* START TEXT SEGMENT *

Working hard at becoming entrepreneurs. Photo: Courtesy of Marie Claire
I first read about this trend months ago when I came across an article about PayPal cofounder Peter Thiel’s project, “The Thiel Fellowship” that pays students, age 23 or younger, $100,000 to skip or stop college to work on launching a new business.
AN IMPRESSIVE LIST OF NAMES comes up when this topic is discussed.
WHAT’S MISSING IN THIS LIST?
It takes two seconds to figure this out: they’re all men! This elusive club has males that have garnered lots of publicity. So it’s high time we took a close look at female-led startups with national brand recognition that are founded with females having MBAs from Harvard or Stanford. Take a look.
Birchbox features health and beauty products – to receive a curated box of samples costs $10 per month
BUT TIMES ARE CHANGING FOR FEMALE FOUNDERS
An article in Marie Claire, February 2018 titled Code > College by Diana Kapp, discusses the bad press the tech industry has received recently and the dearth of female-founded companies with venture capital backing. This has encouraged corporations and funders to respond with a slew of women-friendly offerings. “If you are a strong woman with a strong business idea, you won’t have a problem,” says Jenny Lefcourt of Freestyle Capital.

* END TEXT SEGMENT *

• _GIVEN REQUEST A_: Can you convert the records, from the line with "Jump to the" to the line with "will [1238, 294].", into a JSON list of strings with one string per line and no blank lines?

* START MATERIALS PROVIDED *

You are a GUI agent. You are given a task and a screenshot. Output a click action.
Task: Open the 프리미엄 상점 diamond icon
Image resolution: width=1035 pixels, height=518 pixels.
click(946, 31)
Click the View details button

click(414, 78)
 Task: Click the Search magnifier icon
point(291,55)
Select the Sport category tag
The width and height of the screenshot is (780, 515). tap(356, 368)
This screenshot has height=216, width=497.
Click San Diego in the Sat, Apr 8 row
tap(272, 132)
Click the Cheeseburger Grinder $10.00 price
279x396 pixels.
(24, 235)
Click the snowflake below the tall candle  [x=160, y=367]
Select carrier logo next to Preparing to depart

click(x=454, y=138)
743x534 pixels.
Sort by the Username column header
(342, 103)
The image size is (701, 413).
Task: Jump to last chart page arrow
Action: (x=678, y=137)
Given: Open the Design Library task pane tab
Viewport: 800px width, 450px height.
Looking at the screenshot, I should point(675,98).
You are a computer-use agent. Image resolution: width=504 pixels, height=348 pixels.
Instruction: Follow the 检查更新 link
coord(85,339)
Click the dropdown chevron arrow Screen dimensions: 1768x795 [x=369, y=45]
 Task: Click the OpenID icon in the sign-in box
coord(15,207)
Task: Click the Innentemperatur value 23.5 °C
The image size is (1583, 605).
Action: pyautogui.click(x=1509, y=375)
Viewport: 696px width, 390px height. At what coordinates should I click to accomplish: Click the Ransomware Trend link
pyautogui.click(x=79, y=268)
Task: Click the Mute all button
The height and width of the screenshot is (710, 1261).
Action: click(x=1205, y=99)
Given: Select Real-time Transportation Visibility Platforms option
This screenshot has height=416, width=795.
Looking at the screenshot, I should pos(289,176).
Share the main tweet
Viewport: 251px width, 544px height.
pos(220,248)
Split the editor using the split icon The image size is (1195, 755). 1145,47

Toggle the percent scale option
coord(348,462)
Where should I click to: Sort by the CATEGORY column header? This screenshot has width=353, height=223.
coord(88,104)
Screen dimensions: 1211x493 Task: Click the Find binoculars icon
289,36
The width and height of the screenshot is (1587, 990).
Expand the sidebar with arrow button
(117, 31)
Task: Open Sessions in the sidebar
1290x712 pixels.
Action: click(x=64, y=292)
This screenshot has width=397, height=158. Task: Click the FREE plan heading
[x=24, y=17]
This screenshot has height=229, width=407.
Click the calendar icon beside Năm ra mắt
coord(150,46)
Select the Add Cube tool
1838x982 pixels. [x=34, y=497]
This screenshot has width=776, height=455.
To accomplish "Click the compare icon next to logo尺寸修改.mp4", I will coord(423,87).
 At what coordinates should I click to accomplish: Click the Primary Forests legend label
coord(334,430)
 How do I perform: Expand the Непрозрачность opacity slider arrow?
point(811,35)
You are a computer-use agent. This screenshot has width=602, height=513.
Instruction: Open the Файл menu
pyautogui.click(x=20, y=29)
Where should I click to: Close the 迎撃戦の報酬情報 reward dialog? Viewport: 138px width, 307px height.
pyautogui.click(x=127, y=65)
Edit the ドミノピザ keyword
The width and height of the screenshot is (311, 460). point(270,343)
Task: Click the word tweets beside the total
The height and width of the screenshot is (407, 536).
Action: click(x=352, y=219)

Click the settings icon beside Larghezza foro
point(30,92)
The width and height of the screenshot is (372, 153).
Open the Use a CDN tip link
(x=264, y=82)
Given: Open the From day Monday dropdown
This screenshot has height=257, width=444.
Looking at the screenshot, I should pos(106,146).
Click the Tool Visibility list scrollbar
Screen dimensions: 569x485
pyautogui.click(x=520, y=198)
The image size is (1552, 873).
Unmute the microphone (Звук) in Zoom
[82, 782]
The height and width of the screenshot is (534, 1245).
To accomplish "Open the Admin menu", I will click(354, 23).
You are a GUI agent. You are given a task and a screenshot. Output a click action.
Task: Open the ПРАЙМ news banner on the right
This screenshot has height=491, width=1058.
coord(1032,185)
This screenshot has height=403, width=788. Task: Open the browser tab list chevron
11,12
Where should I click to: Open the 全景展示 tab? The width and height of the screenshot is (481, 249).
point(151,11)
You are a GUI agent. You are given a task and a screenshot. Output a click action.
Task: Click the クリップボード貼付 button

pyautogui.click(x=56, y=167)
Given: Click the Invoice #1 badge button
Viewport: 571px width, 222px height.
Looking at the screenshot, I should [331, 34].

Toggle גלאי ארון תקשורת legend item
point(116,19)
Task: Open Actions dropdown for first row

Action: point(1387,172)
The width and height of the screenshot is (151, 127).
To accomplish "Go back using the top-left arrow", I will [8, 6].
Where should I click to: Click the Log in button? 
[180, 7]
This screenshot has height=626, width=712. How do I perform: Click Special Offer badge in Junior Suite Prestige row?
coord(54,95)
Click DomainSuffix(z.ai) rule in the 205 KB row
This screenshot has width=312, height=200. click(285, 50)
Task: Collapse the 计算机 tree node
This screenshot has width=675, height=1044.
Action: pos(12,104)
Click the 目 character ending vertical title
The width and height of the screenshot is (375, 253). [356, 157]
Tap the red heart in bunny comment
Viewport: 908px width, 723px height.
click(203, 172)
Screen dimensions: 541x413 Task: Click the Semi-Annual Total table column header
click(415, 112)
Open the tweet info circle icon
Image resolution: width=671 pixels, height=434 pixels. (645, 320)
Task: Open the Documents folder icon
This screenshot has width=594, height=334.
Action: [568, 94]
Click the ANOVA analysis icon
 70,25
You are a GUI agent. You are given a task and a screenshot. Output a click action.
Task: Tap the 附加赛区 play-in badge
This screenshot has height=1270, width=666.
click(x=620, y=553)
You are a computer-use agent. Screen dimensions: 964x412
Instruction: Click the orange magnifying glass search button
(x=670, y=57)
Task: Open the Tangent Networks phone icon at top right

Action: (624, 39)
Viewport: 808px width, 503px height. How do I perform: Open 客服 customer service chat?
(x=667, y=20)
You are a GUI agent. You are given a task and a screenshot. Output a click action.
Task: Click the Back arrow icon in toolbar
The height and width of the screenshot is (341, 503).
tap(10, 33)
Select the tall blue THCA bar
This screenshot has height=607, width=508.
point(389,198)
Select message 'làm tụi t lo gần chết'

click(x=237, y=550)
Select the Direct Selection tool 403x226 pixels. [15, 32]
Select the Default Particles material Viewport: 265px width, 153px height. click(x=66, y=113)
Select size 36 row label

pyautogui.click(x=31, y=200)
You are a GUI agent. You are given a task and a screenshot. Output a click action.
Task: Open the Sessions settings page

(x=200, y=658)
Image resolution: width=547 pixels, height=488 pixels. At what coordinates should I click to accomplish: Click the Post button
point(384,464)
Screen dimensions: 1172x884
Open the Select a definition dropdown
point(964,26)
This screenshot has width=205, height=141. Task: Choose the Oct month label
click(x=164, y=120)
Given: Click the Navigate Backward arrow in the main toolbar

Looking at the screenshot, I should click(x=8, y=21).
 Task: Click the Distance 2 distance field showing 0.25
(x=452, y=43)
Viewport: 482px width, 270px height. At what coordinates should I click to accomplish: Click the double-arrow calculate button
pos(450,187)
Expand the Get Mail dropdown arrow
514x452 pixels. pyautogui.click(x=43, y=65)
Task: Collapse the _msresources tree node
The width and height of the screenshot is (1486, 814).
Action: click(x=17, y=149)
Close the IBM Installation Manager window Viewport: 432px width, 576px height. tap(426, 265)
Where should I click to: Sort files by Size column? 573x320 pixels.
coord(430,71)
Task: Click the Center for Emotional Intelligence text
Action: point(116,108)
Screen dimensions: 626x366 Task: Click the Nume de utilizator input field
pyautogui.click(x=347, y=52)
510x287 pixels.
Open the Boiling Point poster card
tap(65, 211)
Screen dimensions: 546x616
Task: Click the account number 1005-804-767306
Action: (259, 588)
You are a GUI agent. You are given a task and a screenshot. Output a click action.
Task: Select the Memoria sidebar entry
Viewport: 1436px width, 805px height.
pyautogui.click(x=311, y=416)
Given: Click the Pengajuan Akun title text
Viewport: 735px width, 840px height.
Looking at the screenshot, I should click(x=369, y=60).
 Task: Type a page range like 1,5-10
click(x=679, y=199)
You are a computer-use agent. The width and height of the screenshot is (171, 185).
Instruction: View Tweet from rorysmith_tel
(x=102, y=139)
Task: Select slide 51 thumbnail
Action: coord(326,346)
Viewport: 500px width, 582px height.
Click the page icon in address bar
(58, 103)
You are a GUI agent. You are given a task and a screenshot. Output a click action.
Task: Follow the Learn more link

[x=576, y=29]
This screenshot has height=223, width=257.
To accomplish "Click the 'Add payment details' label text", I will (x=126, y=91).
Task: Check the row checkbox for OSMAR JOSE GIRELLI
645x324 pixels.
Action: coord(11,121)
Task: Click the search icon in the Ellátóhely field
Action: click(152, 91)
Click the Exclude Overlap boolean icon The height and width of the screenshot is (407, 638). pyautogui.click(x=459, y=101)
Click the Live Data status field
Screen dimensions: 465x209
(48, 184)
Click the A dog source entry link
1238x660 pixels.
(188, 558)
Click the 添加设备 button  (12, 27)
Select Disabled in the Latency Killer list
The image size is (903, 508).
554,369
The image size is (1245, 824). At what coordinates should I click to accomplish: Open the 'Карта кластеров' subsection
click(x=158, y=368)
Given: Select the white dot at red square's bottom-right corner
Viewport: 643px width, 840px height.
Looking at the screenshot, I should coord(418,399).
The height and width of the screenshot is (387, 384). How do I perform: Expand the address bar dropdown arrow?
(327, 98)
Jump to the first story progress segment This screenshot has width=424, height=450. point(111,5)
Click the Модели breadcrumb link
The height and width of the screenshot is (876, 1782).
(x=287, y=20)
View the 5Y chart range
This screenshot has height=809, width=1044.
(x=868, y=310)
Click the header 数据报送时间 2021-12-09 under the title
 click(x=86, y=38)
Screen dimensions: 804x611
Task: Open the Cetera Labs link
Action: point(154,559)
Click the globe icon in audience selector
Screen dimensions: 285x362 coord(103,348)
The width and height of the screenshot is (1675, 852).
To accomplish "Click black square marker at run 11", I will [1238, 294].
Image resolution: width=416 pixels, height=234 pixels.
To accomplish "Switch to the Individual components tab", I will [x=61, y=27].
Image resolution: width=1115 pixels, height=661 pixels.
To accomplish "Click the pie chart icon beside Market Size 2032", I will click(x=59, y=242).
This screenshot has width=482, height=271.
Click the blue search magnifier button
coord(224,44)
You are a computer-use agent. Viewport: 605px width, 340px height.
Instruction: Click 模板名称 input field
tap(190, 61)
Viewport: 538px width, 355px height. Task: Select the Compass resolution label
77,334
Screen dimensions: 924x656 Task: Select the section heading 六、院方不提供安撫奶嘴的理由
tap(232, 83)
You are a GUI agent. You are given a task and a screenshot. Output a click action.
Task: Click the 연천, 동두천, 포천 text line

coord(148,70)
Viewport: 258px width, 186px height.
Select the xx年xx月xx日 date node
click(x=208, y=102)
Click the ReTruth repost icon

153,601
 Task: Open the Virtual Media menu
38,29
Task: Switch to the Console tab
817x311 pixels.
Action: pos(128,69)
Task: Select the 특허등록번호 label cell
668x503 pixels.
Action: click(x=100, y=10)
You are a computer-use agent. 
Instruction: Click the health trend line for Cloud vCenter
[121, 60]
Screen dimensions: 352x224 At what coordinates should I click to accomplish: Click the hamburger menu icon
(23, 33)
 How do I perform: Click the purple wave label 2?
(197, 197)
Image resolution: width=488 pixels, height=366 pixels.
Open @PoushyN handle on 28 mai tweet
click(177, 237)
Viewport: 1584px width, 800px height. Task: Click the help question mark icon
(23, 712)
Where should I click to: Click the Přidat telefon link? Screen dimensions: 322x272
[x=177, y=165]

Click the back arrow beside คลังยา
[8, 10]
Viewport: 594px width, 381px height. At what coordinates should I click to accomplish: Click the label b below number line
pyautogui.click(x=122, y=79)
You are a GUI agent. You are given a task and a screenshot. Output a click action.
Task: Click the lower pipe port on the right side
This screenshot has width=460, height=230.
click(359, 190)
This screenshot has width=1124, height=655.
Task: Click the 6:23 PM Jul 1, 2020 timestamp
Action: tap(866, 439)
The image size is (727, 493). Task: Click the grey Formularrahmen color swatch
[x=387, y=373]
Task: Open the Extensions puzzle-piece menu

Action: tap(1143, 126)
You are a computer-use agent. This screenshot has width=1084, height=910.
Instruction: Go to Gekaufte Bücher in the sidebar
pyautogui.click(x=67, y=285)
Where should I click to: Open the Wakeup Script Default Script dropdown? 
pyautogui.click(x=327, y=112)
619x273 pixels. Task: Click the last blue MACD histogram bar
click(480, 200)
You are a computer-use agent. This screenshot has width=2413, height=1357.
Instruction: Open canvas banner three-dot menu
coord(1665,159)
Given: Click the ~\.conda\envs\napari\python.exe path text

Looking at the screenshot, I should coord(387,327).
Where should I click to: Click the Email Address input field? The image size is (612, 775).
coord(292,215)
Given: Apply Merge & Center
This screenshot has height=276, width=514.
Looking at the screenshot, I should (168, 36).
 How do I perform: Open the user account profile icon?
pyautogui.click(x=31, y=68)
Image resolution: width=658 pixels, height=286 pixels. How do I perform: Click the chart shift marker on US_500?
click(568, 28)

* END MATERIALS PROVIDED *

• _GIVEN REQUEST B_:
In the piece on female founders:
(i) How much does the Thiel Fellowship pay students to skip or stop college?
(ii) What does it cost to receive a curated Birchbox of samples?
(iii) Who wrote the Marie Claire article titled Code > College?

• _CORRECT RESULT A_:
[
  "Jump to the first story progress segment This screenshot has width=424, height=450. point(111,5)",
  "Click the Модели breadcrumb link",
  "The height and width of the screenshot is (876, 1782).",
  "(x=287, y=20)",
  "View the 5Y chart range",
  "This screenshot has height=809, width=1044.",
  "(x=868, y=310)",
  "Click the header 数据报送时间 2021-12-09 under the title",
  " click(x=86, y=38)",
  "Screen dimensions: 804x611",
  "Task: Open the Cetera Labs link",
  "Action: point(154,559)",
  "Click the globe icon in audience selector",
  "Screen dimensions: 285x362 coord(103,348)",
  "The width and height of the screenshot is (1675, 852).",
  "To accomplish \"Click black square marker at run 11\", I will [1238, 294]."
]

• _CORRECT RESULT B_:
(i) $100,000
(ii) $10 per month
(iii) Diana Kapp